From the testimony, it is clear that Greene and Hastings’s ability to market water for bottling from the Black Sink Mine is dependent on such water being capable of being labeled as spring water, and on such water being delivered without having gone through any treatment processes. The testimony also establishes that because of the connection between the surficial aquifer and the Upper Floridan aquifer at the site, using surface water instead of groundwater to supply the proposed use would result in little if any reduction in impacts to the Floridan aquifer.
More importantly, because the application proposes use of water for direct human consumption, the District’s rules do not require use of a lower quality source of water.
For the foregoing reasons, groundwater is the lowest quality source of water suitable for use for bottled water for human consumption.
The District’s Noticing Was Adequate and Appropriate
The District provided notice of its receipt of the Greene and Hastings CUP application by publishing notice in the Ocala Star-Banner, a newspaper of general circulation in Marion County, on January 25, 2005, with an amended notice being published on February 16, 2005, and also by letters to the County dated January 20, 2005, and February 10, 2005. In each notice, the location of the proposed use was identified by section, township, and range.

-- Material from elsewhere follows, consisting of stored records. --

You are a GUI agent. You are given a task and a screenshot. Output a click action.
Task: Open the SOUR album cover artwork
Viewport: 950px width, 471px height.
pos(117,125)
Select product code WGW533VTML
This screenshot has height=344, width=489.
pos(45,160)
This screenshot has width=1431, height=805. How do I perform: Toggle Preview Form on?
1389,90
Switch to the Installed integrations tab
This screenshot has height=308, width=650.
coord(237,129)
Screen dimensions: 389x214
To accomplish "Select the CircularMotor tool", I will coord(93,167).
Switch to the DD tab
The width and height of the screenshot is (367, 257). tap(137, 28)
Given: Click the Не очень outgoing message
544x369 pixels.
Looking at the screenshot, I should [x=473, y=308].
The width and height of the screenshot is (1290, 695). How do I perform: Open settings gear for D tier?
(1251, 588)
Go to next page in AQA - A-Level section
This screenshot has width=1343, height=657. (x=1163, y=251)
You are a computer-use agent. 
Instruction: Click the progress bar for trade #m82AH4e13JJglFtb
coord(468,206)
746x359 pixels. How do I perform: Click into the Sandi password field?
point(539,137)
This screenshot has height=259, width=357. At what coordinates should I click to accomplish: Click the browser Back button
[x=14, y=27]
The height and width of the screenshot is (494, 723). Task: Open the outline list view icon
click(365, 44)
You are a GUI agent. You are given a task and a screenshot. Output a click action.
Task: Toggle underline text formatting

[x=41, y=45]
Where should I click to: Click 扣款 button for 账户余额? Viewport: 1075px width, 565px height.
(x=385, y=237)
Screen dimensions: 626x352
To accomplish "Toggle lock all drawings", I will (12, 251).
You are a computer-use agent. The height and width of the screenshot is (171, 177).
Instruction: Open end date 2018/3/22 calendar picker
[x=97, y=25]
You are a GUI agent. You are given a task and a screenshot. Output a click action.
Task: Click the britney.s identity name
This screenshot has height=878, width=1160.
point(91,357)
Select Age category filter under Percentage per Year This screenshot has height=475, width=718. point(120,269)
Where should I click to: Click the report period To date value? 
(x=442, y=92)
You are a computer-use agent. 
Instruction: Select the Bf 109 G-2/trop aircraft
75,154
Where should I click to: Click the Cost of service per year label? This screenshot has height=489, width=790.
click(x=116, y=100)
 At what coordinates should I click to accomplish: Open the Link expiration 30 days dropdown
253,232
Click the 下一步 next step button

The County responded to the notices by sending a letter of objection to the application dated February 14, 2005. Thus, the County received sufficient information regarding the location of the proposed use to enable it to prepare and file a letter of objection to the application, and suffered no prejudice as a consequence of the notice.
The District provided personal notice of its intent to issue a CUP to Greene and Hastings by letter dated April 5, 2006. In this notice, the location of the proposed use was identified by section, township, and range. The County responded by filing petitions that have resulted in this proceeding. Thus, the County received sufficient notice of the location of the use addressed in the District’s intent to issue
to enable it to initiate administrative proceedings regarding the permit, and suffered no prejudice as a consequence of the
notice.
CONCLUSIONS OF LAW
Burden of Proof and Initial Burden of Presenting Evidence
Greene and Hastings, as applicants for the CUP in issue here, have the initial burden of presenting a prima facie case of entitlement to the permit. Florida Dept. of Transportation v. J.W.C. Co., 396 So. 2d 778, 787 (Fla. 1st DCA 1981).
Applicant’s burden of proof is to provide reasonable assurance, rather than absolute guarantees, that the conditions for issuance of a CUP have been met. See City of Sunrise v. Indian Trace Community Development District, et al., DOAH Case No. 91-6036, 1991 Fla. ENV LEXIS 6997, 92 ER FALR 21 (DOAH 1991, SFWMD 1992); Manasota-88 Inc. v. Agrico Chemical Co. and Department of Environmental Regulation, DOAH Case No. 87-2433, 1990 Fla. ENV LEXIS 38 (DER 1990). The term “reasonable assurance” means “a substantial likelihood that the project can be successfully implemented.” Metropolitan Dade County v. Coscan Florida, Inc., 609 So. 2d 644, 648 (Fla. 3rd DCA 1992).
The Applicable Permit Criteria
In order for Greene and Hastings to meet the burden of proof described above, they were required to demonstrate
compliance with the criteria included in Section 373.223, Florida Statutes. This statutory provision establishes a three- prong test requiring that a proposed use of water: (1) is a reasonable-beneficial use of water; (2) will not interfere with any presently existing legal use of water; and (3) is consistent with the public interest. The District’s Conditions for Issuance of Permits, which implement the three-prong test, are contained in Rule 40C-2.301. The Criteria for Evaluation of Permits are found in Part II, Applicant’s Handbook, Consumptive Uses of Water. The Applicant’s Handbook has been adopted by reference in Rule 40C-2.101(1).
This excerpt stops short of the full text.